◆ **THE TASK**
Write out the records below exactly, everything from the line containing "The image size is (720, 540)." down to the line containing "point(68,259)", with both of those lines included.

◆ **SOURCE MATERIAL**
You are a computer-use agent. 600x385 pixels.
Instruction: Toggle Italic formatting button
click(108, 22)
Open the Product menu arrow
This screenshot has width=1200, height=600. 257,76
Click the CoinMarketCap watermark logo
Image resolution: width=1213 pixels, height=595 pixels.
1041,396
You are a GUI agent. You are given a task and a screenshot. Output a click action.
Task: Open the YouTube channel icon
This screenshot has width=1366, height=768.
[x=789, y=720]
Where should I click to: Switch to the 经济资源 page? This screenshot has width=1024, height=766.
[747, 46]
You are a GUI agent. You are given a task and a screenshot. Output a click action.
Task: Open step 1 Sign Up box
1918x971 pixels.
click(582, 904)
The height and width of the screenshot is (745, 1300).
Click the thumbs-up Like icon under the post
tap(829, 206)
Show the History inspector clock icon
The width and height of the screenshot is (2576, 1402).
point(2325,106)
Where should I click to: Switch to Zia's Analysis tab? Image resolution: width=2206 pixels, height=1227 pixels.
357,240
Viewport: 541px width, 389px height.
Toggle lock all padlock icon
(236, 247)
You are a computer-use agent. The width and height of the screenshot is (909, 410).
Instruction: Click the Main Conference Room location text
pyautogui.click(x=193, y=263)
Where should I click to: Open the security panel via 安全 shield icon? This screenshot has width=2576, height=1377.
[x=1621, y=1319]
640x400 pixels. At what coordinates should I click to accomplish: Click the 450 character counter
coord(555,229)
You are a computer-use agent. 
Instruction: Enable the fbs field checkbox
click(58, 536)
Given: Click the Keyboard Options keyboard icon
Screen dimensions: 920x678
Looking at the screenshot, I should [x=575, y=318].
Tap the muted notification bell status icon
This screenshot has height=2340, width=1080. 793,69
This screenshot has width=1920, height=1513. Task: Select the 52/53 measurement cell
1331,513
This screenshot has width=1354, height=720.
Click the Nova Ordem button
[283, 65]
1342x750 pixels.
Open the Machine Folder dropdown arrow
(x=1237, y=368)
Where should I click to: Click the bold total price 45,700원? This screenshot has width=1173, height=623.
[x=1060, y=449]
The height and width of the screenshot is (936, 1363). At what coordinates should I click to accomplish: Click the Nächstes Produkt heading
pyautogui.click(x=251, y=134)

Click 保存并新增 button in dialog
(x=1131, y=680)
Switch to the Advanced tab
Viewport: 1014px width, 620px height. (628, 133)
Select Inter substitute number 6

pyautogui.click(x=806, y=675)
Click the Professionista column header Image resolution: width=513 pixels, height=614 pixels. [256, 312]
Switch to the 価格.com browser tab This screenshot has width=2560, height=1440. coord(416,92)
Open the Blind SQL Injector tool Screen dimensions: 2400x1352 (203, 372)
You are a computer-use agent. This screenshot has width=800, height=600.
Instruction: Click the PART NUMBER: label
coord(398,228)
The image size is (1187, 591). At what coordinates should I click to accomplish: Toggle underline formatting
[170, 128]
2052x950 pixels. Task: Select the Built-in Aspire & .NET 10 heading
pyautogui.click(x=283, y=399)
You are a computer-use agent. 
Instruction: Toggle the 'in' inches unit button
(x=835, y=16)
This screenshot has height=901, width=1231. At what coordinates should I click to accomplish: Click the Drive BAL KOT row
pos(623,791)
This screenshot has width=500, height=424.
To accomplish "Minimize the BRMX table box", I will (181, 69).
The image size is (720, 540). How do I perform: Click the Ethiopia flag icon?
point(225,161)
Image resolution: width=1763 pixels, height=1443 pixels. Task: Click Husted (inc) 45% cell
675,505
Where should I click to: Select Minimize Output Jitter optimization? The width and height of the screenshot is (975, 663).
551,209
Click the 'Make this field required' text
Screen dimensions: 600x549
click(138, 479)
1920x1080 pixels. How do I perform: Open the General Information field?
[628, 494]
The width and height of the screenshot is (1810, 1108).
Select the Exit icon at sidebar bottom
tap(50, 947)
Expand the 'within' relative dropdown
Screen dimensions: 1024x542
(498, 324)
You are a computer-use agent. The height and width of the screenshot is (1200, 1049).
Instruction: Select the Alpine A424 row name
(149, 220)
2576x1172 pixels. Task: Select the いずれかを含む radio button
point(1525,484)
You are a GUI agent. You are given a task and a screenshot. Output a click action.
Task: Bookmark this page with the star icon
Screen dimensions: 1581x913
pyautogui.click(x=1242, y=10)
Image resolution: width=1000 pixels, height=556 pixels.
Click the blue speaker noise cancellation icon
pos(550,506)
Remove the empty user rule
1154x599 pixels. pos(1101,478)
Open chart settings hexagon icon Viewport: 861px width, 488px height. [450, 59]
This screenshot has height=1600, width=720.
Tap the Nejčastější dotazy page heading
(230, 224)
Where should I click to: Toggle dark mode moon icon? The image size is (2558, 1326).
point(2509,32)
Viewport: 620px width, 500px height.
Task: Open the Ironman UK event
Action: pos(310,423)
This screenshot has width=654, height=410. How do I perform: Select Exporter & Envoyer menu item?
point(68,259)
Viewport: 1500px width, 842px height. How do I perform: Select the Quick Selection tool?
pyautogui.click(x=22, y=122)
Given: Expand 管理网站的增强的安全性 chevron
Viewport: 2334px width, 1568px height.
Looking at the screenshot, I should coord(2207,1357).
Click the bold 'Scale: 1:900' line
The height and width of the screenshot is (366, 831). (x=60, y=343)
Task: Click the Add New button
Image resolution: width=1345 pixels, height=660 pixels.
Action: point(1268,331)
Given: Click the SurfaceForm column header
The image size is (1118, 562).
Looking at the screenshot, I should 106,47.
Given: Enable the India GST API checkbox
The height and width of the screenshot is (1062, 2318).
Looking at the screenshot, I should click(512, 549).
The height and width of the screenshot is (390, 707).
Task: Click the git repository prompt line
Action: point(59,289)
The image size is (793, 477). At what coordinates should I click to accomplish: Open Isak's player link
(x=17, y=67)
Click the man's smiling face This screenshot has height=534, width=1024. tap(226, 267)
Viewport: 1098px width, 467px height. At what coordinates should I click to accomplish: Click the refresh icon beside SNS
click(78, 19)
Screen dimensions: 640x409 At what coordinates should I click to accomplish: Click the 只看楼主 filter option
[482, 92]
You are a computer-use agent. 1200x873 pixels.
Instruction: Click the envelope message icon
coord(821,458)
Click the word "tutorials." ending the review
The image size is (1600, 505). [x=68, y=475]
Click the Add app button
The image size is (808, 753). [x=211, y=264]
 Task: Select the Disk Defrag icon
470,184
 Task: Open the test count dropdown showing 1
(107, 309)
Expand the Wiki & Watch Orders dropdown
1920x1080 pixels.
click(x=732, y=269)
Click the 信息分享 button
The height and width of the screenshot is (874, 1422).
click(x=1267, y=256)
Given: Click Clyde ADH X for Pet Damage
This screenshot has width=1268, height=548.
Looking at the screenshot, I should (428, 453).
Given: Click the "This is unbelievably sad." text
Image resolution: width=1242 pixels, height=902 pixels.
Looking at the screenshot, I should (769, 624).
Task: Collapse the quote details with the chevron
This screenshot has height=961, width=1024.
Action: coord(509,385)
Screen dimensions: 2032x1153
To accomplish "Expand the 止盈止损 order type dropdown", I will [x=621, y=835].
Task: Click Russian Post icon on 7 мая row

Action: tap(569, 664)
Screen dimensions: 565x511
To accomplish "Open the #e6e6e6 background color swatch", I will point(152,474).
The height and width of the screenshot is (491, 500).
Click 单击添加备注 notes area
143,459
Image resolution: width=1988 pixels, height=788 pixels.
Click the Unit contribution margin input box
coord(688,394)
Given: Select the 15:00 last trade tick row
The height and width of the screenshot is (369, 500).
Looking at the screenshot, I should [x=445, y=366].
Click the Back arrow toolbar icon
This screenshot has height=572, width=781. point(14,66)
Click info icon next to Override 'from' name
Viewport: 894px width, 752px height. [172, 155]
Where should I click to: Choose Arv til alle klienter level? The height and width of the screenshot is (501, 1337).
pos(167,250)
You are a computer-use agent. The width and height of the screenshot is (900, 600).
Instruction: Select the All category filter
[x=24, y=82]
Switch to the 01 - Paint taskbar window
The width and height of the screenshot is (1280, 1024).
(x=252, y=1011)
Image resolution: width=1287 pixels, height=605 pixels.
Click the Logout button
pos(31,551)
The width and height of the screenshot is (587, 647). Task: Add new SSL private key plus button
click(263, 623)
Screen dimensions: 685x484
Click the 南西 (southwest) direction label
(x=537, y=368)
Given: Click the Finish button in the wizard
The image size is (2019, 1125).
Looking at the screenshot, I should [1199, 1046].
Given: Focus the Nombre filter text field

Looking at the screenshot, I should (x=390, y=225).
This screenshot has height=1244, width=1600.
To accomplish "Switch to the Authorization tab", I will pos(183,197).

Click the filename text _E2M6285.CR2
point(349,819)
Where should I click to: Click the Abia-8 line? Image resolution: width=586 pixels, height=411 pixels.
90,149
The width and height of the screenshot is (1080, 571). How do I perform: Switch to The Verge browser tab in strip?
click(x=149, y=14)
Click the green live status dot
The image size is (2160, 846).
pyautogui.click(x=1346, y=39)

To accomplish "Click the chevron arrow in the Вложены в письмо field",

◆ **ANSWER TO THE EXERCISE**
The image size is (720, 540). How do I perform: Click the Ethiopia flag icon?
point(225,161)
Image resolution: width=1763 pixels, height=1443 pixels. Task: Click Husted (inc) 45% cell
675,505
Where should I click to: Select Minimize Output Jitter optimization? The width and height of the screenshot is (975, 663).
551,209
Click the 'Make this field required' text
Screen dimensions: 600x549
click(138, 479)
1920x1080 pixels. How do I perform: Open the General Information field?
[628, 494]
The width and height of the screenshot is (1810, 1108).
Select the Exit icon at sidebar bottom
tap(50, 947)
Expand the 'within' relative dropdown
Screen dimensions: 1024x542
(498, 324)
You are a computer-use agent. The height and width of the screenshot is (1200, 1049).
Instruction: Select the Alpine A424 row name
(149, 220)
2576x1172 pixels. Task: Select the いずれかを含む radio button
point(1525,484)
You are a GUI agent. You are given a task and a screenshot. Output a click action.
Task: Bookmark this page with the star icon
Screen dimensions: 1581x913
pyautogui.click(x=1242, y=10)
Image resolution: width=1000 pixels, height=556 pixels.
Click the blue speaker noise cancellation icon
pos(550,506)
Remove the empty user rule
1154x599 pixels. pos(1101,478)
Open chart settings hexagon icon Viewport: 861px width, 488px height. [450, 59]
This screenshot has height=1600, width=720.
Tap the Nejčastější dotazy page heading
(230, 224)
Where should I click to: Toggle dark mode moon icon? The image size is (2558, 1326).
point(2509,32)
Viewport: 620px width, 500px height.
Task: Open the Ironman UK event
Action: pos(310,423)
This screenshot has width=654, height=410. How do I perform: Select Exporter & Envoyer menu item?
point(68,259)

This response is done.